June 22, 2008

Add Yeast and Knead

[This is the second of a two-part essay. The first part is immediately before/after this one.]

As promised a week ago, here's my suggested plan of action for the renewal and revitalization of the Socialist Party.

Change the monthly or bi-weekly membership meetings into working meetings. The work must be meaningful in scope and be within the capability of the membership. That is, it must have immediately observable results and must achieve of the goal set for that meeting.

This is impossible if you decide to stop the war, end world hunger, bring justice to the Philadelphia police department, or attempt any similar goals. That has been the problem with the SP, at least here in the U.S.A.   So you should begin with small things. Things that can actually be accomplished with the physical, financial, and organizational resources at hand.

Socialists are unused to tasks of this kind, so begin with household chores at the home where the meeting is held: emptying trash, vacuuming rugs, sweeping the porch, weeding, etc.  Like all organizational meetings, you should start by deciding the work to be done, determining who shall be responsible for its achievement, and agreeing on what criteria will be used to ascertain success and failure.

Some meetings should concentrate on joint efforts at a single task, such as painting a shed or a room. Other meetings might focus on a related category of tasks, such as emptying and taking out the trash, dusting exposed surfaces, etc. All members should have roughly equivalent tasks proportional to their abilities. Members may trade tasks.

Each meeting should be held at a different member's house, so that all may benefit. Consideration and analysis of work done and work to be done should be an ongoing item of agenda at meetings, but should never take more than one quarter of the total time allowed for any working meeting. Self-criticism and constructive suggestion should be encouraged as it is much more useful than disparagement. Discourage analysis that does not lead to action.

Eventually the group will come to local meetings with the expectation of doing something worthwhile, no matter how trivial, and come away from these meetings with a feeling of accomplishment, no matter how small. This is an unusual feeling for an American Socialist.
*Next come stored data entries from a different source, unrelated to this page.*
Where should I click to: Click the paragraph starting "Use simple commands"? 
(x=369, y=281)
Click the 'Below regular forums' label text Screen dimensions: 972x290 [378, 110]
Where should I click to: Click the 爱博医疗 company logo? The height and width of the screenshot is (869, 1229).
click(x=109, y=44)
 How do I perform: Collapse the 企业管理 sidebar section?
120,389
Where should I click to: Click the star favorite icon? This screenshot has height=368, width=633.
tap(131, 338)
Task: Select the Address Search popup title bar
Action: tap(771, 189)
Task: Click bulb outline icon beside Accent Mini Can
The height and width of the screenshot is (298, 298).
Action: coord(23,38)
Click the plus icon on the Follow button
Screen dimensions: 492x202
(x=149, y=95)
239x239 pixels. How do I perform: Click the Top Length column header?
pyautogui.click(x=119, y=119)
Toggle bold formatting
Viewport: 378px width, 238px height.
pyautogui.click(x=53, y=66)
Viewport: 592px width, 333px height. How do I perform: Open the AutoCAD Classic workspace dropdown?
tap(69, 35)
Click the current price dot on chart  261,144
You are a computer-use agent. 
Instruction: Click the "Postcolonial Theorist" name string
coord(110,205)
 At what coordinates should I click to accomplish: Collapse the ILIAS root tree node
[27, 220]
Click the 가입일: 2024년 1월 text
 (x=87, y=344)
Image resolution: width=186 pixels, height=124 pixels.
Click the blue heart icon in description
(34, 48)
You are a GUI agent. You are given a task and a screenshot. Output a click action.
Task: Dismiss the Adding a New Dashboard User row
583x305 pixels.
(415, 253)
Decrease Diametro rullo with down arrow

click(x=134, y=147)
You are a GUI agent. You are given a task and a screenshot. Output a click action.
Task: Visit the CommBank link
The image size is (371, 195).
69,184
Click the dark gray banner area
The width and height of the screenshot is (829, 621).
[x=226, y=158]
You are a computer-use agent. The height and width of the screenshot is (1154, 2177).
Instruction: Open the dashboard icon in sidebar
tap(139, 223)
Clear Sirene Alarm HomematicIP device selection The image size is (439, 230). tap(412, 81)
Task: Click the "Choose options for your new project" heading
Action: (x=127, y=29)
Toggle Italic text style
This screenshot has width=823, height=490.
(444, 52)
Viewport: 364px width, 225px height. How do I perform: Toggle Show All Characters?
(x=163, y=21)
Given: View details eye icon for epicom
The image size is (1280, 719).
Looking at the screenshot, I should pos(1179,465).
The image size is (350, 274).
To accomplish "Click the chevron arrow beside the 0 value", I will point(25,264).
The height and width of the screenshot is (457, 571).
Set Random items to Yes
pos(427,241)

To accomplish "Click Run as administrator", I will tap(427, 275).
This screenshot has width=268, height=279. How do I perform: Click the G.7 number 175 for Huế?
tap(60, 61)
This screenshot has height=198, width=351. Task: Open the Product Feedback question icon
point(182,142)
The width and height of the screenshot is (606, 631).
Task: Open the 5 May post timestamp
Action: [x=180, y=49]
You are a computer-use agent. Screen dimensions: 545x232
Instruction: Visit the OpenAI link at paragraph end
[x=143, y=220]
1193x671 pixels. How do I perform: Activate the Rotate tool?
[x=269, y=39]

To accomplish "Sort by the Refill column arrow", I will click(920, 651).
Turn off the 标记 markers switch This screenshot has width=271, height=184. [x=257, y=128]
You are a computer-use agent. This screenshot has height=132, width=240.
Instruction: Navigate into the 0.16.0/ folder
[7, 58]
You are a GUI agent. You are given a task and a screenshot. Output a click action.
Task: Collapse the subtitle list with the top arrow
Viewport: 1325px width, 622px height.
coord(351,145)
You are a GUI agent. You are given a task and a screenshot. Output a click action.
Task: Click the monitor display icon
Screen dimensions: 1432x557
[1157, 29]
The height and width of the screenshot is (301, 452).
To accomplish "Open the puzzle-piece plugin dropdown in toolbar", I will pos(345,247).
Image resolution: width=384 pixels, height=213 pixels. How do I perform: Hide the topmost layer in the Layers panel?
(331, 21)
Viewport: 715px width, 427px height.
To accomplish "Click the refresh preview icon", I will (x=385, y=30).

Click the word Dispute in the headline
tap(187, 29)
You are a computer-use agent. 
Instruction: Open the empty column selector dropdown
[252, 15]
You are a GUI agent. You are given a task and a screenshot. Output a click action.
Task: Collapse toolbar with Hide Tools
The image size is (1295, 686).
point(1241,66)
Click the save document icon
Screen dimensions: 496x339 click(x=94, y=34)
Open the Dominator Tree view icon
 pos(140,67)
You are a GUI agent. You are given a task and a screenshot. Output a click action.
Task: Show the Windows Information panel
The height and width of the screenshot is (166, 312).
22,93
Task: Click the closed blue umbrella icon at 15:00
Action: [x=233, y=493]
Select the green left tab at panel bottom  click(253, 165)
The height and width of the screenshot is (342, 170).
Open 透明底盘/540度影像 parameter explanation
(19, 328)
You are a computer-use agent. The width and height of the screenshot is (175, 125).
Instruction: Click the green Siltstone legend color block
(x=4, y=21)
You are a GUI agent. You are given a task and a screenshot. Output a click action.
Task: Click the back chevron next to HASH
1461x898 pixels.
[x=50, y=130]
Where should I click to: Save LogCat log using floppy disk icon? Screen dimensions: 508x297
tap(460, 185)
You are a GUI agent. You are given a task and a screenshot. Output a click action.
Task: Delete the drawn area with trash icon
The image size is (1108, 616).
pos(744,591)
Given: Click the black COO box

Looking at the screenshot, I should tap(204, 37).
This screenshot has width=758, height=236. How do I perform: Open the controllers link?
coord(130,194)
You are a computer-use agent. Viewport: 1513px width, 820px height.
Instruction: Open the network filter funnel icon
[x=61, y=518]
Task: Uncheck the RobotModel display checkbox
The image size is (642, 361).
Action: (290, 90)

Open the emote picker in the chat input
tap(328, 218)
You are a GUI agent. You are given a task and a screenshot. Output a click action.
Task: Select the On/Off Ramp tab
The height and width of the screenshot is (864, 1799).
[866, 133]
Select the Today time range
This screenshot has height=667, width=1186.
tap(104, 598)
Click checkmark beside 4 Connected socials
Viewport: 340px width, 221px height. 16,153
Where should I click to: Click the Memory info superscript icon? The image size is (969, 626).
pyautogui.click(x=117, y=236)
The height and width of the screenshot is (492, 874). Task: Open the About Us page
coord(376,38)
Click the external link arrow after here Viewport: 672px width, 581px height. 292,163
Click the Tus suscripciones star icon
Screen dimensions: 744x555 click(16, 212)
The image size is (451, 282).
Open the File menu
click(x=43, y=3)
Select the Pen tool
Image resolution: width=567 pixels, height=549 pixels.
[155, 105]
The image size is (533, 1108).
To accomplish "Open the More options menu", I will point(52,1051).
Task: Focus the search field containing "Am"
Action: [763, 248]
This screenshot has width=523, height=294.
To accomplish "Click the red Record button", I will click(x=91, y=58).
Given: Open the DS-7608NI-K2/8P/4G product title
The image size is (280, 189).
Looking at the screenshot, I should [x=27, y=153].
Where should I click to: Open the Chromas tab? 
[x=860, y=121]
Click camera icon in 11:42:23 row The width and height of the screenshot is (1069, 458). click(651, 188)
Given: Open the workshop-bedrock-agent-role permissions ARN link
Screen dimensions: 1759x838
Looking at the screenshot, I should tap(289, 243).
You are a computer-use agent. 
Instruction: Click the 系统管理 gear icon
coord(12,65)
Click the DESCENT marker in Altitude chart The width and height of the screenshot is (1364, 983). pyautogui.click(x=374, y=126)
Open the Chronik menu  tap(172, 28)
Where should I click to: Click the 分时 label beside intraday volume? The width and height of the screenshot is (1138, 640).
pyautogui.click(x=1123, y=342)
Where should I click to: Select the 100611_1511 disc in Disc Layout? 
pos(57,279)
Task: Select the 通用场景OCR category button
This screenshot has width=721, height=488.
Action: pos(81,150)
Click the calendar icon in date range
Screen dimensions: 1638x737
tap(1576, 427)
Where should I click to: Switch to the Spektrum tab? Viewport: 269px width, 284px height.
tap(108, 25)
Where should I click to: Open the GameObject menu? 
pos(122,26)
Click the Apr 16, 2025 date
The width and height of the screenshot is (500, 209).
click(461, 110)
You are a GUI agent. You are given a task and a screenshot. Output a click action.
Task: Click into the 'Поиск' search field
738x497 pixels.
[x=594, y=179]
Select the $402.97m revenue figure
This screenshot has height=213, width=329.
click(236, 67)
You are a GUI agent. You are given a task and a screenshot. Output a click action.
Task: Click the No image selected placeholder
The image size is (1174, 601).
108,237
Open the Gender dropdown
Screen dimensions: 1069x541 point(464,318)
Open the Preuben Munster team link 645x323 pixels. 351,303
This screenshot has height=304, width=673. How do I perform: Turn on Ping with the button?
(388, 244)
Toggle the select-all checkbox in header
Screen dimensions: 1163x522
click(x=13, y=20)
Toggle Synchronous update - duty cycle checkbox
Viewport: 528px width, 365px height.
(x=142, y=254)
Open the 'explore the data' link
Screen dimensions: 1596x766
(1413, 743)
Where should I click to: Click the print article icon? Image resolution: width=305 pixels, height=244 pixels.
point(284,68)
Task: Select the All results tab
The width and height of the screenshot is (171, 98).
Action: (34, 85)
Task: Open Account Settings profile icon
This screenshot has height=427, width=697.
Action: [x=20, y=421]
After a time, the members will begin to enjoy working together for the common good and will take pride in their group's achievement and in their part of it. Sooner or later the membership will express an interest in doing work outside of their own homes. This is the beginning of social consciousness which is the foundation of socialism. Groups should consider work that can be done in a given neighborhood and accomplished in a few hours -- just like the house and yard work they have been doing in each others homes. Some work will be seen as requiring several meetings to accomplish, or need daily or weekly application. Each group will find it has a unique range of interest: street cleaning, graffiti removal, helping the elderly, conducting neighborhood conflict resolution clinics, doing habitat for humanity construction, stream restoration, kudzu or English ivy clearing, night-time community patrolling, and so on.

When a group's current selection of work is completed, is no longer needed, or has proven untenable or counterproductive, they should celebrate appropriately and begin new work immediately. If nothing comes to mind, the group should return to doing basic household tasks. This will help the membership to more readily recognize when it's time to move on, what it is possible to accomplish, and to more quickly recognize how much can reasonably be accomplished with the resources at their disposal.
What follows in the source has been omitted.